------ RECORDS FOR THE EXERCISE ------

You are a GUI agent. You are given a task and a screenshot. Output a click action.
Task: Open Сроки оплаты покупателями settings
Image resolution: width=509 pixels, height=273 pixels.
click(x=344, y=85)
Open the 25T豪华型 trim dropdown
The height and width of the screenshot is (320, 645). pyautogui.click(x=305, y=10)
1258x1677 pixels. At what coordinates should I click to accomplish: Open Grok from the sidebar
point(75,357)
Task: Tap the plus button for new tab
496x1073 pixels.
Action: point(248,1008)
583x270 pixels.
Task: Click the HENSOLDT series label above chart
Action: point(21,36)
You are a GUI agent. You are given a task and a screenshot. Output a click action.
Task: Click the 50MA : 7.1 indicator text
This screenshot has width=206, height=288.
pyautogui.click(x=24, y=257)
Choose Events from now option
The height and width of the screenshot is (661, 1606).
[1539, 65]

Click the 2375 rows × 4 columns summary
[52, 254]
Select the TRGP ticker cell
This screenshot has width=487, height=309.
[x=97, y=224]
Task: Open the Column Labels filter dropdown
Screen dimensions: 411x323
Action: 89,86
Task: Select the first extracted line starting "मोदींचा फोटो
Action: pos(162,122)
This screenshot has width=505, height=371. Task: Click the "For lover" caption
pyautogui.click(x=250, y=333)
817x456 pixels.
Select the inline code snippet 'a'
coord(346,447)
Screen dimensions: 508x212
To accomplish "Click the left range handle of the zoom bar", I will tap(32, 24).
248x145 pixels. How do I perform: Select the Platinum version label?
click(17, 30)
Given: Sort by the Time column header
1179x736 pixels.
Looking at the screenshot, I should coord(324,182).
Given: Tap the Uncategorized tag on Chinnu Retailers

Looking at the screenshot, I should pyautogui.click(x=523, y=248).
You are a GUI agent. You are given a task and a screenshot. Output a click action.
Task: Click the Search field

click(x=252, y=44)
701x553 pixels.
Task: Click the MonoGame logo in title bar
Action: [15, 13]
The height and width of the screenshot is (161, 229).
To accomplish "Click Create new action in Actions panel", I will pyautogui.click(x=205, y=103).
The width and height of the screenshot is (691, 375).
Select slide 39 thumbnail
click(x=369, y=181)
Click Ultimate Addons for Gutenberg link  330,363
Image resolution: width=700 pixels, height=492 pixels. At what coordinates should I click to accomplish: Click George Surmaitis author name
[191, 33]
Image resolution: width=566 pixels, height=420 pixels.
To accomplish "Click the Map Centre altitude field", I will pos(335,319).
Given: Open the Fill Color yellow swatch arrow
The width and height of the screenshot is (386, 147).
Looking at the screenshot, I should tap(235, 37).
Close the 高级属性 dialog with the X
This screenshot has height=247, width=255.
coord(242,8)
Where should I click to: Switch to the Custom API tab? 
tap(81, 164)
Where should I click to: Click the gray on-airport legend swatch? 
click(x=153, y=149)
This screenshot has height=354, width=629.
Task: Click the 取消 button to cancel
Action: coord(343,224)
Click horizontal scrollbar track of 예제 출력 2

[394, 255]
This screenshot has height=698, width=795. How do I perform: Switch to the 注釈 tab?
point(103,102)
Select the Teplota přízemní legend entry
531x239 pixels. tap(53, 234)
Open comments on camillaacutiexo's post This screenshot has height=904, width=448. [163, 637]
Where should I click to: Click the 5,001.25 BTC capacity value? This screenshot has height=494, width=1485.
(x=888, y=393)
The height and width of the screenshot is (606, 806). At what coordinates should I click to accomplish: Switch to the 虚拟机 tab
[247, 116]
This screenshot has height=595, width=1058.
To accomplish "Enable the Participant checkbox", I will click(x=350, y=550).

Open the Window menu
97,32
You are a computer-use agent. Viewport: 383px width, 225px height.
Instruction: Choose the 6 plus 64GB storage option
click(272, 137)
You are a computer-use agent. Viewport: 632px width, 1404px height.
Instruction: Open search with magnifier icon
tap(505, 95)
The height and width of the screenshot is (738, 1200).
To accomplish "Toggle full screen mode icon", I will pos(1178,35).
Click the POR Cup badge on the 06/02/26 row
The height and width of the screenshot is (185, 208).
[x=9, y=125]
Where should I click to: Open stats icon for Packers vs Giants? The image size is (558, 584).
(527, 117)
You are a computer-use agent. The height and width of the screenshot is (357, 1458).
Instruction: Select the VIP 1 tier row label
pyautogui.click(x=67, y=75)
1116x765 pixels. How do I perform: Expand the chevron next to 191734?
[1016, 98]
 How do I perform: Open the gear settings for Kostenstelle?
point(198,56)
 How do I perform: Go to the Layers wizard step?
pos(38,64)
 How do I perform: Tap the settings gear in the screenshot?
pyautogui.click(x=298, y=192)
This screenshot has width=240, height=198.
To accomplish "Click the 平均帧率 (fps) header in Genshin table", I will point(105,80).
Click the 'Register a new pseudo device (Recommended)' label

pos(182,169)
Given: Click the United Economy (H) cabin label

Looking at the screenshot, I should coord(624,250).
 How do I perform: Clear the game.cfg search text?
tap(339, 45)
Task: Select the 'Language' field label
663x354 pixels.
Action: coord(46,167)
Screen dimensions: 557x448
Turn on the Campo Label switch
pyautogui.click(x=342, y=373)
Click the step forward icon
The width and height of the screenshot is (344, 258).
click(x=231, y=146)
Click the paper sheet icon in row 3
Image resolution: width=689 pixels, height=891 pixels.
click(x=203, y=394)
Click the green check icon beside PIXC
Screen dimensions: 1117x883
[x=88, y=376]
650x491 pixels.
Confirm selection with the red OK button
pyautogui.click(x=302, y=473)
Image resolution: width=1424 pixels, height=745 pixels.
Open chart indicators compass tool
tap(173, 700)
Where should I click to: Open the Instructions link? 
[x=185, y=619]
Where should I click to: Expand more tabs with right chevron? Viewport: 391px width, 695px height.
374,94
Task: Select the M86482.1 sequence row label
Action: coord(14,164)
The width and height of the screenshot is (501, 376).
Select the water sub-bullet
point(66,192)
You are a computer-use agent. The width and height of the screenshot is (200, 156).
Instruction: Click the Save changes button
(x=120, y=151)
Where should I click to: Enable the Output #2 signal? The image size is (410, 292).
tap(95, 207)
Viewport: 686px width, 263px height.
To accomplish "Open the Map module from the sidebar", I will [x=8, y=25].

------

Copy out exactly the lines from the one containing "Viewport: 686px width, 263px height." through the last line above, keeping both end lines.

Viewport: 686px width, 263px height.
To accomplish "Open the Map module from the sidebar", I will [x=8, y=25].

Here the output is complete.